Het extreem aantal zonuren leverden een record aan stroom op via onze zonnepanelen.
Op 1 januari werd meteen weer een record gebroken: het was de warmste jaarwisseling ooit. Ik wenste mensen “Een gematigd 2023. Wat temperatuur en gedrag betreft. Niks extreems.” In 2022 werd de zwijgende meerderheid erg stil ten opzichte van boze mensen in ons land. Als je stukkies schrijft hoort kritiek erbij, maar opvallend is dat ik het afgelopen jaar meer boze reacties kreeg dan in de veertien jaar daarvoor. Lezers vonden het “belachelijk en denigrerend om je partner Boer te noemen.” Toen ik het woord Boer introduceerde vond ik het een leuke vondst. “Mijn partner die melkveehouder is,” kost veel woorden.
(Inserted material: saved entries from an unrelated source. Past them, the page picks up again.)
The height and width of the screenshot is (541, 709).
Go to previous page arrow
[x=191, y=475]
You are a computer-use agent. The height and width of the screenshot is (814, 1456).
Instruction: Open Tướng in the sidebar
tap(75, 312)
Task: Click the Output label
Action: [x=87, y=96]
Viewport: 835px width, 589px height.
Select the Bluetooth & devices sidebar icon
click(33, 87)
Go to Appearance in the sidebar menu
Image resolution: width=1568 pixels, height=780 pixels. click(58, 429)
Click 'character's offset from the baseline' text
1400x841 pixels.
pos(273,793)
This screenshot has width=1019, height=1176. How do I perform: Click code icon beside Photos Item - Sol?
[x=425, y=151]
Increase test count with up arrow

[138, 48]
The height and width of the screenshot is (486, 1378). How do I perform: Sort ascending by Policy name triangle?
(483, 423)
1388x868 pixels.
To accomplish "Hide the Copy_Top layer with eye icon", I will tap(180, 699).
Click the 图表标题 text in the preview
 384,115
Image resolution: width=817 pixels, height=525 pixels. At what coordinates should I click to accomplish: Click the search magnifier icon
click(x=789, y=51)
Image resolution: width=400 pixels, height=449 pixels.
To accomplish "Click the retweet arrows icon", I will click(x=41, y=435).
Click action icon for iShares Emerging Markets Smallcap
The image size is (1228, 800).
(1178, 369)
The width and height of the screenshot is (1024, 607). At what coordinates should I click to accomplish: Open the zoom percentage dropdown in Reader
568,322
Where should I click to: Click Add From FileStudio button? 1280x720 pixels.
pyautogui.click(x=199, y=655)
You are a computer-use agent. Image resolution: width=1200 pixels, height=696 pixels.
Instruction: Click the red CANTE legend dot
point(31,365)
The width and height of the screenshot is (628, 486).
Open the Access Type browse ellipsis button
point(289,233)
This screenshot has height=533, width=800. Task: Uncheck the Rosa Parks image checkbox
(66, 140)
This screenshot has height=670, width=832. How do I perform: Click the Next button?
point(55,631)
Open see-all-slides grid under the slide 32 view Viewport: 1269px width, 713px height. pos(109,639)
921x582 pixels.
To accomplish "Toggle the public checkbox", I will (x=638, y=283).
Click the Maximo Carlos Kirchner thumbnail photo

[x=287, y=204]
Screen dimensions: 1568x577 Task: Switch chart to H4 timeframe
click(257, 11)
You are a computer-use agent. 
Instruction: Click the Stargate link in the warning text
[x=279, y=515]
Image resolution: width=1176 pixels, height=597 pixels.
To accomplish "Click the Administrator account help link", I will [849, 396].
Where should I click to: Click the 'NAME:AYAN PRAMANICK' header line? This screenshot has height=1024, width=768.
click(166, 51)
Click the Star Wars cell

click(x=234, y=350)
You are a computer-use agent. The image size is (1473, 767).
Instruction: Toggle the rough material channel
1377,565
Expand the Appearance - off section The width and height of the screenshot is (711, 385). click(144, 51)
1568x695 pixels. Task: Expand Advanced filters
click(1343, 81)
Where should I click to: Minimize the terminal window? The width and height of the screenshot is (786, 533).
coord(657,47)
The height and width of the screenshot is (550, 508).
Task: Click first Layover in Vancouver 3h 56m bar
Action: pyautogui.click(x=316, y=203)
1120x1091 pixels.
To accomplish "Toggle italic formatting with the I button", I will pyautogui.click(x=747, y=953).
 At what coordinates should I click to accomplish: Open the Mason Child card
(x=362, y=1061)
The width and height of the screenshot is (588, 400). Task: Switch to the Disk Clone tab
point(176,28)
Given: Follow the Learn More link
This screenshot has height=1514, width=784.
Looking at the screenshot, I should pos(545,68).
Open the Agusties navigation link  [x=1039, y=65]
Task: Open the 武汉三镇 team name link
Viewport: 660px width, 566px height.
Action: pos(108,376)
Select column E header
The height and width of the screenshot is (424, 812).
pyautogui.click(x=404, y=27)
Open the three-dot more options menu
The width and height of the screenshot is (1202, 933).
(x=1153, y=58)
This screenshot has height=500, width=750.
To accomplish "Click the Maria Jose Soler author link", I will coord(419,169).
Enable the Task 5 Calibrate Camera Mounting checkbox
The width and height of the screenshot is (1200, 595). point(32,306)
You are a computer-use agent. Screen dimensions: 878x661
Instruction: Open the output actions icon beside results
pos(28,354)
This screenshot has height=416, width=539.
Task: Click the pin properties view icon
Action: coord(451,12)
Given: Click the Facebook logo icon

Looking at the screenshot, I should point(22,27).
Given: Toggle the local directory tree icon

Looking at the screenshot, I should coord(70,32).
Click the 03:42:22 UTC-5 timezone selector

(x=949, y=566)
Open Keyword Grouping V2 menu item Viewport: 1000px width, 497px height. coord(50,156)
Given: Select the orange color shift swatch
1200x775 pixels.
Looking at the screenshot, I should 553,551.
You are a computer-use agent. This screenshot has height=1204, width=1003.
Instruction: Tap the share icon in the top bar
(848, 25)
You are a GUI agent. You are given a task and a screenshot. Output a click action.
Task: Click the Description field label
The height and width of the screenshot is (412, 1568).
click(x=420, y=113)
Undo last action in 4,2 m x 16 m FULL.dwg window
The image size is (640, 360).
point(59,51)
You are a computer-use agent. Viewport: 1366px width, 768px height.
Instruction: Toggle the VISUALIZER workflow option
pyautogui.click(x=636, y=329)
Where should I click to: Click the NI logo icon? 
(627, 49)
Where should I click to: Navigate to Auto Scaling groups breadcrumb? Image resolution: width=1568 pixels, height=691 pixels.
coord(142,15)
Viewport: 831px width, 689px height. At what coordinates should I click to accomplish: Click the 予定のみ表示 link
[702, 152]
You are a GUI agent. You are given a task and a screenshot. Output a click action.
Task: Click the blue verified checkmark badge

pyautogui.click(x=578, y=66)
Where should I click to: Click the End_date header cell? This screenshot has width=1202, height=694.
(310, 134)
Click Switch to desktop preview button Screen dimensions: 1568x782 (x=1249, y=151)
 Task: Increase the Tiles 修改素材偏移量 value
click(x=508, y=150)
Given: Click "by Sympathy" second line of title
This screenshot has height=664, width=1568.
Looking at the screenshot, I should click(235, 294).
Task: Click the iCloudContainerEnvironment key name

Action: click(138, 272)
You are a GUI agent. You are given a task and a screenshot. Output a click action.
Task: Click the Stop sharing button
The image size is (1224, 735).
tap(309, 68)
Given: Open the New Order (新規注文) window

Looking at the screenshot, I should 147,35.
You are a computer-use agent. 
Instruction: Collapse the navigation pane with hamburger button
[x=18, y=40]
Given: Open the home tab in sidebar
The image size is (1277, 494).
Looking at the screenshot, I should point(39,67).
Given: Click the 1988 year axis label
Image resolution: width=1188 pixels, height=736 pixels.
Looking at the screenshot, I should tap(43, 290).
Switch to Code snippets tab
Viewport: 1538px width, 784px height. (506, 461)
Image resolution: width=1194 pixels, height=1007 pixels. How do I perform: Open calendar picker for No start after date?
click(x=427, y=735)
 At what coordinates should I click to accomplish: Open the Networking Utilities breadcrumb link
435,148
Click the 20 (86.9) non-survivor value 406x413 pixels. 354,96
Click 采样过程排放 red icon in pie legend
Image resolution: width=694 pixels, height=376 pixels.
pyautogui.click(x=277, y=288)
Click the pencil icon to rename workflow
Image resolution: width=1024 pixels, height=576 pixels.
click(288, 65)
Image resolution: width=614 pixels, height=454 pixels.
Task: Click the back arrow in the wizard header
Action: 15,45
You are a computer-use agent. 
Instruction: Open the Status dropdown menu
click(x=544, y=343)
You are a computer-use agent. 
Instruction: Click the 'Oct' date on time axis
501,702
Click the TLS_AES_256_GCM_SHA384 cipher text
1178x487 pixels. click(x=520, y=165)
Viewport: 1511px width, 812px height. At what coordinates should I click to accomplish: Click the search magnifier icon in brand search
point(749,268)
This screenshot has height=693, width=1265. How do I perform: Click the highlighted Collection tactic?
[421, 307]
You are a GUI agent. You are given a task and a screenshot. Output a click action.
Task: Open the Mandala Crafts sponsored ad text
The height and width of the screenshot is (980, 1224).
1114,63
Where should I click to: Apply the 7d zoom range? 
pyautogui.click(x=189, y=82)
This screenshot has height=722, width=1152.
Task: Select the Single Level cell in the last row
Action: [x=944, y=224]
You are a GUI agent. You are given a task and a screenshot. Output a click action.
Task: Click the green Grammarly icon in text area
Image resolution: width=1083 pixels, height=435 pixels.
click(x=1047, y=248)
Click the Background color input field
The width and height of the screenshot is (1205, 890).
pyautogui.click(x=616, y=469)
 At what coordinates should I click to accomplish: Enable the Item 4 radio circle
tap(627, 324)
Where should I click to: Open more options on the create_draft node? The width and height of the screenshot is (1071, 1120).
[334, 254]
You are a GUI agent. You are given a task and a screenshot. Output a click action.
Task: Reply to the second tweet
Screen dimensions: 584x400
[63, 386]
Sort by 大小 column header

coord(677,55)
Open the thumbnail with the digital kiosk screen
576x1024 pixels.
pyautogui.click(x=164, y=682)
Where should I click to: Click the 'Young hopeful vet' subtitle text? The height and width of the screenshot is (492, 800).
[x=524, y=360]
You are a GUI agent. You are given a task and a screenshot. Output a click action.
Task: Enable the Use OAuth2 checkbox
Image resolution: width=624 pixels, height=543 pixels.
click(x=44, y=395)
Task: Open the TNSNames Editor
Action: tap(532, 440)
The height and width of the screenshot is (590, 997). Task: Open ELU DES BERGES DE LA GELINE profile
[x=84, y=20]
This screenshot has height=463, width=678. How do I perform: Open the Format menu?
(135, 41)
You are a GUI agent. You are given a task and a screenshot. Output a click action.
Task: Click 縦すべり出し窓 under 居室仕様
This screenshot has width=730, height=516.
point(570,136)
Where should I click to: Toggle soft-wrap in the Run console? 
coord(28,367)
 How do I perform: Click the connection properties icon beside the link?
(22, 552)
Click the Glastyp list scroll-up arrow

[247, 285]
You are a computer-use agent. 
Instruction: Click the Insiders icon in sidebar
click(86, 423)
Er was iemand die een rectificatie eiste: “Je maakt mijn bedrijf kapot.” Die las iets dat er helemaal niet stond. Als je schrijft over de wolf, dan kun je wat verwachten. Maar de boze reacties uit allerlei hoeken, nadat ik opperde om de stapel mensen, koeien, varkens, kippen, honden en katten tegelijk te halveren, (lollig ideetje dacht ik) zag ik niet aankomen. Ik kreeg boze mails van dierenvrienden als ik het voor boeren opnam en reacties van boeren die vonden dat ik hen negatief afschilderde. Toen ik schreef dat melkveehouders het door de hoge melkprijs relatief goed hadden, was de mailbox te klein: Ik was “compleet door de mand gevallen’’ en “snapte niets van de problemen die ons boven het hoofd hangen.” Relatief goed schreef ik. Relatief.
Mijn Randstedelijke roots helpen niet mee (“Arrogante westerling”) las ik steeds vaker. Afijn, voor u typt “Gutteguttegut wat is ze zielig”: het viel me op. Ik wens ons een gematigd nieuwjaar en alvast excuses voor alle woorden die ik gebruik en niet gebruik.